A fine copperplate engraving titled "The false Prophet Muhammed" from the Frankfurt edition of Mallet's monumental work Description de l'univers.
Muhammed is portrayed as an Ottoman, in contemporary costume, done after an early 17th-century etching of Casper, one of the three Wise Men ("Caspar, le roi de Tarse"), by Jacques Bellange. Caspar carries a container (presumably of frankincense), while here, Muhammed has a cane in hand and possesses a sword, against a different background. The same figural representation was used in Matthaus Merian's etching of a different Wise Man, Melchior.
Interestingly, this German edition is an inverse of Mallet's 1683 French one.

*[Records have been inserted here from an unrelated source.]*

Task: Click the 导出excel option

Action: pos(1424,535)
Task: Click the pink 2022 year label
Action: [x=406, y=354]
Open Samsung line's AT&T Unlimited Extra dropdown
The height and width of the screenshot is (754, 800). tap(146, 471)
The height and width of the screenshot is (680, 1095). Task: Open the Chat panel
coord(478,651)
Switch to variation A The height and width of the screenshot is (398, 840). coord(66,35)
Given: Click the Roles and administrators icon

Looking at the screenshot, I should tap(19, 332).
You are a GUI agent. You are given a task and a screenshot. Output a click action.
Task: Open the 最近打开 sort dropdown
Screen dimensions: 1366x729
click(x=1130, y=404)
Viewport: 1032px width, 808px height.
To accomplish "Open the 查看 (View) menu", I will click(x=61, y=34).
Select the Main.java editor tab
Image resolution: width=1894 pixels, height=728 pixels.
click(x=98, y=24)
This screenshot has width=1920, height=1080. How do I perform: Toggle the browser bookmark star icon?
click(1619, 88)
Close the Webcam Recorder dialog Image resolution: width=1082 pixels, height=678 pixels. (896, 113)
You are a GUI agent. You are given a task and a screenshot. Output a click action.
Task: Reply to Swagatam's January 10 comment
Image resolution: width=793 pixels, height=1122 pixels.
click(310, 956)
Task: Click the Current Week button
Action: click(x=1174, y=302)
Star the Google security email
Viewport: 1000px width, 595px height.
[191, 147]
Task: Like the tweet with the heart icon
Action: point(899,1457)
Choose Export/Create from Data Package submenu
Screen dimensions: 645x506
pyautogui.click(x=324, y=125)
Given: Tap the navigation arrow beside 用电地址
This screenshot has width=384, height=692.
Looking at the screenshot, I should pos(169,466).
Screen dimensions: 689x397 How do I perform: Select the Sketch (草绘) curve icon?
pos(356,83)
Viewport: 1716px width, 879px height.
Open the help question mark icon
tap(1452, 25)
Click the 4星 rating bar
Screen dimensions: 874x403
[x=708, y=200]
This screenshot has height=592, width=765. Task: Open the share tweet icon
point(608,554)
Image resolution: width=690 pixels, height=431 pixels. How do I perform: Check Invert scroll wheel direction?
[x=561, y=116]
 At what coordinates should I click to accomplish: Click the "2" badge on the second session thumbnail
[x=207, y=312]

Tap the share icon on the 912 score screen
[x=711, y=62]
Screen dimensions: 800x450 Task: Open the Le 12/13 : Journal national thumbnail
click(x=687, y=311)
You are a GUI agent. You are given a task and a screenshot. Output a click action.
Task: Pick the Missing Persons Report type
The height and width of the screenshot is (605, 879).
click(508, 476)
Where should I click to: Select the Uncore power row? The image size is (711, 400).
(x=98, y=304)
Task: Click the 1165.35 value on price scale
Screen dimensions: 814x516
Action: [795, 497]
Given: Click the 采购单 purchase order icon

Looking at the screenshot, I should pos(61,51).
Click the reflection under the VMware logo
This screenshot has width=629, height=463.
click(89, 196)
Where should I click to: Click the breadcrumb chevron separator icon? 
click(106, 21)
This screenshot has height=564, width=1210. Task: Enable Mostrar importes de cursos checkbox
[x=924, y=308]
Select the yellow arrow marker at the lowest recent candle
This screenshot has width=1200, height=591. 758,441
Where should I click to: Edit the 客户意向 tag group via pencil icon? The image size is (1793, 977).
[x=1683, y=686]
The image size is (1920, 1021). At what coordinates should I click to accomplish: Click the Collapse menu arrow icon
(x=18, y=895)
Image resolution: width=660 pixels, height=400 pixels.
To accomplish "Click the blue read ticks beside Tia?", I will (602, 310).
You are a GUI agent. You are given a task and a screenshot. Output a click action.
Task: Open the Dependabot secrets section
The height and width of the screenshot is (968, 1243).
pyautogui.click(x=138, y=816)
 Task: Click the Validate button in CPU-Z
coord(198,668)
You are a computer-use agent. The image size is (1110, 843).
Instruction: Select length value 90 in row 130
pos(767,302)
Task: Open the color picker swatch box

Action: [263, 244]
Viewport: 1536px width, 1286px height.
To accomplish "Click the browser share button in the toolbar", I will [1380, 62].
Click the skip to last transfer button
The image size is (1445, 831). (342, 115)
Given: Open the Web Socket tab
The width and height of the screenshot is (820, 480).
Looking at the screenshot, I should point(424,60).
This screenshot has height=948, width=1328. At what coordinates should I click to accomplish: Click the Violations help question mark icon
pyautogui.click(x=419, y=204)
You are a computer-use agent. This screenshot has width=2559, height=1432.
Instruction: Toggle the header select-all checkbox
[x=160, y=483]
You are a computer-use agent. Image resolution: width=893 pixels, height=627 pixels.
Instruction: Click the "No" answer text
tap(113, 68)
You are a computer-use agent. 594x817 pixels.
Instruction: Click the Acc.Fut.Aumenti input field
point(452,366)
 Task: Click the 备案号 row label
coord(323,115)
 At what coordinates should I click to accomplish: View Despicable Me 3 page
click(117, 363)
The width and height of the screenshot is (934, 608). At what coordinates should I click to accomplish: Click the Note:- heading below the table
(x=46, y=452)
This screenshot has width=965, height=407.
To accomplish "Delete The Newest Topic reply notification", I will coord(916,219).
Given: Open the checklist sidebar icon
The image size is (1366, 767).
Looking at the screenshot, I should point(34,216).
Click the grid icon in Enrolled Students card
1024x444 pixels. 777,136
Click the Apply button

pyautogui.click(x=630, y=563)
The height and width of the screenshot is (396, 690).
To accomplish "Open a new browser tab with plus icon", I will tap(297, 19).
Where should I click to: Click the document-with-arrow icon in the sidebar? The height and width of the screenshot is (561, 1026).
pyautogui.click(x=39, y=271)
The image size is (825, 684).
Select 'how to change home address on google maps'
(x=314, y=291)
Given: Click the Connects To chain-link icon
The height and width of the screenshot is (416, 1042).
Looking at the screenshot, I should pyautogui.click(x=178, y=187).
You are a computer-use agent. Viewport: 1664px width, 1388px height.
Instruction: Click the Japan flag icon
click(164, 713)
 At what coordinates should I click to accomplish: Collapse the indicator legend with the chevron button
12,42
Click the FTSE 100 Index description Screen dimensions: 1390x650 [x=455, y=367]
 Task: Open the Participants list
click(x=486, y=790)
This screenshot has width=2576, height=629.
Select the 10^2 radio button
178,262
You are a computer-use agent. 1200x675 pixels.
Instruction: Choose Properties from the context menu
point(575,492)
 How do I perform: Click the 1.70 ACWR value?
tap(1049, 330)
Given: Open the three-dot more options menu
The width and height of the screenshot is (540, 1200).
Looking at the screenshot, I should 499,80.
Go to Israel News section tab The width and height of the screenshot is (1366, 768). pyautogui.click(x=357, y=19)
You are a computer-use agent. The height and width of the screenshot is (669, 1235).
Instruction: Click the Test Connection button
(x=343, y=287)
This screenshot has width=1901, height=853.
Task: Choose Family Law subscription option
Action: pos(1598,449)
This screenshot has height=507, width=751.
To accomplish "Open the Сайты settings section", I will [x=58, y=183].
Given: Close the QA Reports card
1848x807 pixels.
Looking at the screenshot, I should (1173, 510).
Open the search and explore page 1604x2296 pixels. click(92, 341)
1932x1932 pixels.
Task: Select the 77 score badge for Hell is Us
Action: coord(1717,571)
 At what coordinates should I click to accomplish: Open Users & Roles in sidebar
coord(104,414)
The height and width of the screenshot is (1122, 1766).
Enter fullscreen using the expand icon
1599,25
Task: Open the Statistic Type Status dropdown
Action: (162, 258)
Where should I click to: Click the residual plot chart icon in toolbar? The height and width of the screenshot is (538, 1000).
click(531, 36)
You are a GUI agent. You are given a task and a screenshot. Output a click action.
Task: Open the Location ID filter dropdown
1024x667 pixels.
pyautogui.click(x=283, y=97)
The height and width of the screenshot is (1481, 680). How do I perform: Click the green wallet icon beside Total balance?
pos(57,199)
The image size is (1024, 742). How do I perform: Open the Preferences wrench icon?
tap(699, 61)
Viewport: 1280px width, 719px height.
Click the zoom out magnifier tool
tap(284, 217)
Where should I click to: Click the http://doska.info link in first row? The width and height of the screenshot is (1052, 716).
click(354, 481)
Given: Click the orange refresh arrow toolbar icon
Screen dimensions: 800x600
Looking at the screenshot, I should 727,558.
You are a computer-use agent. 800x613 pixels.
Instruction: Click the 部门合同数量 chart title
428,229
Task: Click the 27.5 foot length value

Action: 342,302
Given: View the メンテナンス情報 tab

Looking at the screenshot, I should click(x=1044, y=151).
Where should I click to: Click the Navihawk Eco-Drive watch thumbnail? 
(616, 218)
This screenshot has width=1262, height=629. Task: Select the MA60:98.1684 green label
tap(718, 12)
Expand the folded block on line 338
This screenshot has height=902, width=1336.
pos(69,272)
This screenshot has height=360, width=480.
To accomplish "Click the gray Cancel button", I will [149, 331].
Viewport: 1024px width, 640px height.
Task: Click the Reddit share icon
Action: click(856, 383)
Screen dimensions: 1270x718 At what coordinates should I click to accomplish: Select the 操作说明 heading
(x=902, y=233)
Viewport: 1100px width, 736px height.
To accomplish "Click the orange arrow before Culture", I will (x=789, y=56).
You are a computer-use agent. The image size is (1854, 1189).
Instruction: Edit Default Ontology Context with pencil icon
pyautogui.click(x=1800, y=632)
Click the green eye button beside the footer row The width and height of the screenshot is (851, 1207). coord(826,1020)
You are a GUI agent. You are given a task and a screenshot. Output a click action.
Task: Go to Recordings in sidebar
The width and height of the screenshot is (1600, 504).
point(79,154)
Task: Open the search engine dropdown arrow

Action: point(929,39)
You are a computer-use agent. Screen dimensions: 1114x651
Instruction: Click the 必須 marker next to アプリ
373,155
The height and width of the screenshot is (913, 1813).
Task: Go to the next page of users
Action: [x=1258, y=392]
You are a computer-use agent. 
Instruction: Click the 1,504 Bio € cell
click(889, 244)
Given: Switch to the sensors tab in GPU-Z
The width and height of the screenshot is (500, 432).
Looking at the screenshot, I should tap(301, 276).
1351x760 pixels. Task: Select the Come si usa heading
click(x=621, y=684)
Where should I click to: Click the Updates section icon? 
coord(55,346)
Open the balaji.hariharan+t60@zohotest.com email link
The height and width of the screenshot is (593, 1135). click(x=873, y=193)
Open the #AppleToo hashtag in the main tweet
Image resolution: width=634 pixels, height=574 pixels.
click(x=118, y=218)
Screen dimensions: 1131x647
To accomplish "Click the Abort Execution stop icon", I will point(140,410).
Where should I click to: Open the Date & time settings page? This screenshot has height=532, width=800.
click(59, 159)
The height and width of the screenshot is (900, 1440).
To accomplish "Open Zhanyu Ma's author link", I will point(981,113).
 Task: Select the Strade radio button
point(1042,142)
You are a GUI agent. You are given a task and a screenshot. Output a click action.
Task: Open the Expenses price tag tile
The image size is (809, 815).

Alain Mannesson Mallet (1630-1706) was a French mapmaker and engineer who served in the armies of Louis XIV. After rising through the ranks, Mallet was appointed as Inspector of Fortifications, a job which also required mathematical skills and which made him a competent military engineer. Eventually, he joined the court of Louis XIV at Versailles, where he taught math and focused on writing.
Mallet is best known for his Description de L’Univers, first published in 1683, in five volumes. A wide-ranging geographical work, the Description included textual descriptions of the countries of the world, as well as maps of the celestial sky and the ancient and modern worlds. The Description continued to be published until the early eighteenth century. He also published a work in three volumes on warfare (1684) and a primer on geometry (1702).